The Access App Launch portal provides end users with a single dashboard from which they can open applications secured by Access.

The Access App Launch portal is available at an authentication domain that is unique to your Cloudflare Access account. The URL to the portal is listed in the Access app, on the Access App Launch card:

App Launch Create

Users log in using one of the identity providers configured for the account. Once Access authenticates the user, the App Launch portal displays applications they are authorized to use, represented by tiles. Clicking on a tile launches the application’s hostname, sending the user to that tool as part of their single sign-on flow.

Tiles have a one-to-one relationship to the policies you create in Access. If you create one policy for general access to your Jira deployment and a separate policy that restricts requests to a particular Jira path, a user authorized for both will see separate tiles for each. The tile names displayed in the Access App Launch portal correspond to the application names list in the Access Policies card.

App Launch Gif

Enable the App Launch Portal

By default, the Access App Launch portal is disabled. To enable it, an administrator must configure a policy that defines which users can access the portal.

The App Launch policy defines which users can access the portal. It does not impact or change any rules about the applications secured behind Access. In many cases, teams build the App Launch policy to include everyone authorized to use an application in the team’s account.

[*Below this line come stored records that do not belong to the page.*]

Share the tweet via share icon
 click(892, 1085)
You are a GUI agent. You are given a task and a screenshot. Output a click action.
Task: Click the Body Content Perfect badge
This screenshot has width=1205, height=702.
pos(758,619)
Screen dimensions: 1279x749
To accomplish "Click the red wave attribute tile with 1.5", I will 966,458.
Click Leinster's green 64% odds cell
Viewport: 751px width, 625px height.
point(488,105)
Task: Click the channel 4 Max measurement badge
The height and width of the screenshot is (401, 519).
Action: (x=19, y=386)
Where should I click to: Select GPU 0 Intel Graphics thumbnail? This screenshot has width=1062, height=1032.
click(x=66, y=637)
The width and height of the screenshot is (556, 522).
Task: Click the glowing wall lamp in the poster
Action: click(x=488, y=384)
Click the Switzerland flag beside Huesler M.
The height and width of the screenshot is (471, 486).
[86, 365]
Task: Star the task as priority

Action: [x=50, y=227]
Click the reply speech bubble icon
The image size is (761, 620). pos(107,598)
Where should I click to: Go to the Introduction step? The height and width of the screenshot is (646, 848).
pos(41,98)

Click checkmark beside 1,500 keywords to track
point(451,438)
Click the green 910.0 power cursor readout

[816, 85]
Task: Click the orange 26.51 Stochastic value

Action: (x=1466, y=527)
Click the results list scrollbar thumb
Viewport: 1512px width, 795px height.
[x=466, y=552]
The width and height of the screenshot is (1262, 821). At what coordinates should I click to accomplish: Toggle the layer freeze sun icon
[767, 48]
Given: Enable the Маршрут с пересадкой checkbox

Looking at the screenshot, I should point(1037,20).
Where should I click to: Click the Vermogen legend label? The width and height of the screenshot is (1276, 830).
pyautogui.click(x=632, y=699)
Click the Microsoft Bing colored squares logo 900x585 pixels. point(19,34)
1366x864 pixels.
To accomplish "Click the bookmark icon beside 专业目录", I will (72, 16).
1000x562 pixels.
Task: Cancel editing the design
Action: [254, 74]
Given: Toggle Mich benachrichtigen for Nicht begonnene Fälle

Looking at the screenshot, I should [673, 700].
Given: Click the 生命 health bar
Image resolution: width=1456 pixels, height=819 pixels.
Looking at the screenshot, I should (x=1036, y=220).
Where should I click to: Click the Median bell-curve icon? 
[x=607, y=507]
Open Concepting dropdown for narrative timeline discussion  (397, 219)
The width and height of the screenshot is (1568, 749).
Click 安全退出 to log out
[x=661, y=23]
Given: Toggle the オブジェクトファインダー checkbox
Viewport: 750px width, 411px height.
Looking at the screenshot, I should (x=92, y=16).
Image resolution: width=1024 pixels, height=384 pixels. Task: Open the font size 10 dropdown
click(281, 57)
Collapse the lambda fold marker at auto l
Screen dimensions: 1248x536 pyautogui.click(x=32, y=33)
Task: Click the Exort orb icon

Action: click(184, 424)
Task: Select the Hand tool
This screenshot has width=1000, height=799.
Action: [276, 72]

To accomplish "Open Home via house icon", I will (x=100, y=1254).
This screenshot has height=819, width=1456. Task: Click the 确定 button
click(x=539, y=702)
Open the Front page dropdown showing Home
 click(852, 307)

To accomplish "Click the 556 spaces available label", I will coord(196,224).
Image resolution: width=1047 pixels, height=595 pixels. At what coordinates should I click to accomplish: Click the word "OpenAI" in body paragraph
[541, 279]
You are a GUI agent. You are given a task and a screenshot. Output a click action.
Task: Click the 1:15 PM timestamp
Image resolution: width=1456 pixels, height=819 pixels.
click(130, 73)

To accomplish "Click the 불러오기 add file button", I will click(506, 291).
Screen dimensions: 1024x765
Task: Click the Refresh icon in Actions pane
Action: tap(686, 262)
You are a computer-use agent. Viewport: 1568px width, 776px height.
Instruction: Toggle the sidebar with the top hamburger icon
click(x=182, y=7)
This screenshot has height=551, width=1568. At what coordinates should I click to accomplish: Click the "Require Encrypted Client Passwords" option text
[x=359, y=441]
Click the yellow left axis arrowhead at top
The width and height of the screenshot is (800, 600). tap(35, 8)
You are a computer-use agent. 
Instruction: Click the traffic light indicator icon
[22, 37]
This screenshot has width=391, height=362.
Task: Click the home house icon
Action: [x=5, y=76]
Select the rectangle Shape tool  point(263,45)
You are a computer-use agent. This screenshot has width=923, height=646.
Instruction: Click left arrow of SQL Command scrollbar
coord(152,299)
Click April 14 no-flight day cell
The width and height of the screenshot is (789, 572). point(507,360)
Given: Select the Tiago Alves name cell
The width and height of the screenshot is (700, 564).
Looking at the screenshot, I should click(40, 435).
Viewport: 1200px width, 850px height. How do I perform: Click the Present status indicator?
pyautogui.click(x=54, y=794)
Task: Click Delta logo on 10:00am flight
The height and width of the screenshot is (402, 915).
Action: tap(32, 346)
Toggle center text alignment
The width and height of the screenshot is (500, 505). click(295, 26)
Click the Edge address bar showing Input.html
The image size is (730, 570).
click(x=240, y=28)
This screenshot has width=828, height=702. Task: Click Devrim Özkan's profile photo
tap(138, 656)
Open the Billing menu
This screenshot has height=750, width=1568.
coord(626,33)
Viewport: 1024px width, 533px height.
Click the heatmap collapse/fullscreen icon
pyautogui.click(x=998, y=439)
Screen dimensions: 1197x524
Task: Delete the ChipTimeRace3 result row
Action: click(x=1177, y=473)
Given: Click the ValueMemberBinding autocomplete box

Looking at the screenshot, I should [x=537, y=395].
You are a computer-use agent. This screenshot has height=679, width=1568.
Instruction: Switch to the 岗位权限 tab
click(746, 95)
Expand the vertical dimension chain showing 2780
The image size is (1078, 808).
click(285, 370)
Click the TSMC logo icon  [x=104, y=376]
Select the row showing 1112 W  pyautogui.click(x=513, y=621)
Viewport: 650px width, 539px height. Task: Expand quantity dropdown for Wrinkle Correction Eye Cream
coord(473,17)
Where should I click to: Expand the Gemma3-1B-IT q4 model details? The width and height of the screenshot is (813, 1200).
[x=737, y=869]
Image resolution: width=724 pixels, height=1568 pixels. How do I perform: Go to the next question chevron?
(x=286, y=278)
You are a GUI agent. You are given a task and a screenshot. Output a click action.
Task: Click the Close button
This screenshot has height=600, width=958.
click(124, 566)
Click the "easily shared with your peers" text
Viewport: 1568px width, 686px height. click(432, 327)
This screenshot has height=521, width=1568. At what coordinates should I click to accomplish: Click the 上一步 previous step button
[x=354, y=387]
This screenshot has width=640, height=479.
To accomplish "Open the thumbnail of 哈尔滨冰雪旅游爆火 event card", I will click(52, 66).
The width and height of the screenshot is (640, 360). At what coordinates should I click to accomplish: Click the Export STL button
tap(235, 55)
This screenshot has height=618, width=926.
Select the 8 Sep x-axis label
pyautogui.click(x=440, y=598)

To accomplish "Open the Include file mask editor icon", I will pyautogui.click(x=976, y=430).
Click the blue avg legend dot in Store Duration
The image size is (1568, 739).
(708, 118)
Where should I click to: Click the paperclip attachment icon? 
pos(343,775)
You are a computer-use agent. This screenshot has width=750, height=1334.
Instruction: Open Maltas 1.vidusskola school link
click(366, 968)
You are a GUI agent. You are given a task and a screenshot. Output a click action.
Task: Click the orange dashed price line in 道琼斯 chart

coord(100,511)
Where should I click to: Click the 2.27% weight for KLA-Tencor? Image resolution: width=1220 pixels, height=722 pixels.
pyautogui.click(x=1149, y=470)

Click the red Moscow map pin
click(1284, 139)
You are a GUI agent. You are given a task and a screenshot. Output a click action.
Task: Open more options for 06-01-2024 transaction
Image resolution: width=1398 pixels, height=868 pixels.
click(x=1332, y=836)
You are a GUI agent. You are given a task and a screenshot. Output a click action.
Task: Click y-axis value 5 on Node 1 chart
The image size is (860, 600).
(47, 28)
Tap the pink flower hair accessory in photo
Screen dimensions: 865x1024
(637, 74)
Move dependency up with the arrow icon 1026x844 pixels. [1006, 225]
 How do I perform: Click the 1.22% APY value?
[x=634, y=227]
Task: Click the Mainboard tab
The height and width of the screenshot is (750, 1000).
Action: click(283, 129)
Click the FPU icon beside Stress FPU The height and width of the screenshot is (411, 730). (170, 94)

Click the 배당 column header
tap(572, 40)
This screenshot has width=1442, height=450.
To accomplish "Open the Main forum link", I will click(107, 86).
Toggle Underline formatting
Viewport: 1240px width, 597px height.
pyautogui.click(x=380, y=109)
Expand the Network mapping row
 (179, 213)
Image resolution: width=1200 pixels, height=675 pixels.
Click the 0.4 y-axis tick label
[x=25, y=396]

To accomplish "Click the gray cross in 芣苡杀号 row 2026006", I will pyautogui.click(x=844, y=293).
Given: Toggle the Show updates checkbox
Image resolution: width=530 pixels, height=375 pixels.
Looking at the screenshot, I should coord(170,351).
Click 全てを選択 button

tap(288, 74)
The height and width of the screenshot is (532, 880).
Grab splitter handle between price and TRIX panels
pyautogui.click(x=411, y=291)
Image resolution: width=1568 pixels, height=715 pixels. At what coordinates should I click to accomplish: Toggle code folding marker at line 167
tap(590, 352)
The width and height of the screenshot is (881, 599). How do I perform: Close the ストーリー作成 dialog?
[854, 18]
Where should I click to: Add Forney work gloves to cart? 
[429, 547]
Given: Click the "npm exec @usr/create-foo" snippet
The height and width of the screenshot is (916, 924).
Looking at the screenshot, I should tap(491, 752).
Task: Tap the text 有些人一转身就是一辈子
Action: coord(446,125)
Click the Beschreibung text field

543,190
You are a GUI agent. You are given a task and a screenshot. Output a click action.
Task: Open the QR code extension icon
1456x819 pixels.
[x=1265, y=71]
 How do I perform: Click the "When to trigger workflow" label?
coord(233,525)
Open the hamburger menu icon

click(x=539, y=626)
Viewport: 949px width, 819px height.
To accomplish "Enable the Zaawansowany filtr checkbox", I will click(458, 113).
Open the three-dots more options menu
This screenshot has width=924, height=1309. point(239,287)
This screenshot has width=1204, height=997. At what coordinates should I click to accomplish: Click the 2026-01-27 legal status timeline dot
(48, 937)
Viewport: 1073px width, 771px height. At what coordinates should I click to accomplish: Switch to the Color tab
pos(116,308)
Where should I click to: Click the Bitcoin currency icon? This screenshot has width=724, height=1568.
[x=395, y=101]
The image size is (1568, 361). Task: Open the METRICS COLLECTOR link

Enable the App Launch Portal as follows:

  1. In the Access app, scroll down to the Access App Launch card and click Setup App Launch. The Edit Access App Launch dialog displays.

App Launch Create

  1. In the Edit Access App Launch dialog, select a rule type from the Include drop-down list and then configure the rule on the right.

App Launch Edit

  1. Click Save.

Once you save the policy, users can access the App Launch portal at the URL listed on the Access App Launch card.

Access App Launch Portal

When a user visits the Access App Launch portal, they are prompted to log in via an identity provider you have configured for their account. Once the user has successfully authenticated, Access generates a JWT (JSON Web Token) scoped to their identity and to the Access account. The JWT is identical to the token created when users authenticate directly to an application.

The portal evaluates the JWT against all policies configured in the account. The portal displays an app tile for each application that user is authorized to access. When a user clicks on one of the tiles, Access redirects them to the hostname for that application.

Application tiles have a one-to-one relationship with the application policies you create. For example, if you have a generic policy for Jira deployment, and a separate policy for requests to a particular Jira path, a user allowed to access both will see them as two distinct tiles in the portal.

Known limitations

Non-identity rules

The portal only displays applications a user is authorized to access. Access enforces any additional rules, such as mTLS or IP range requirements, when the user attempts to connect to the application.

Tile icons and names

The tile names displayed in the Access App Launch portal correspond to the application names list in the Access Policies card.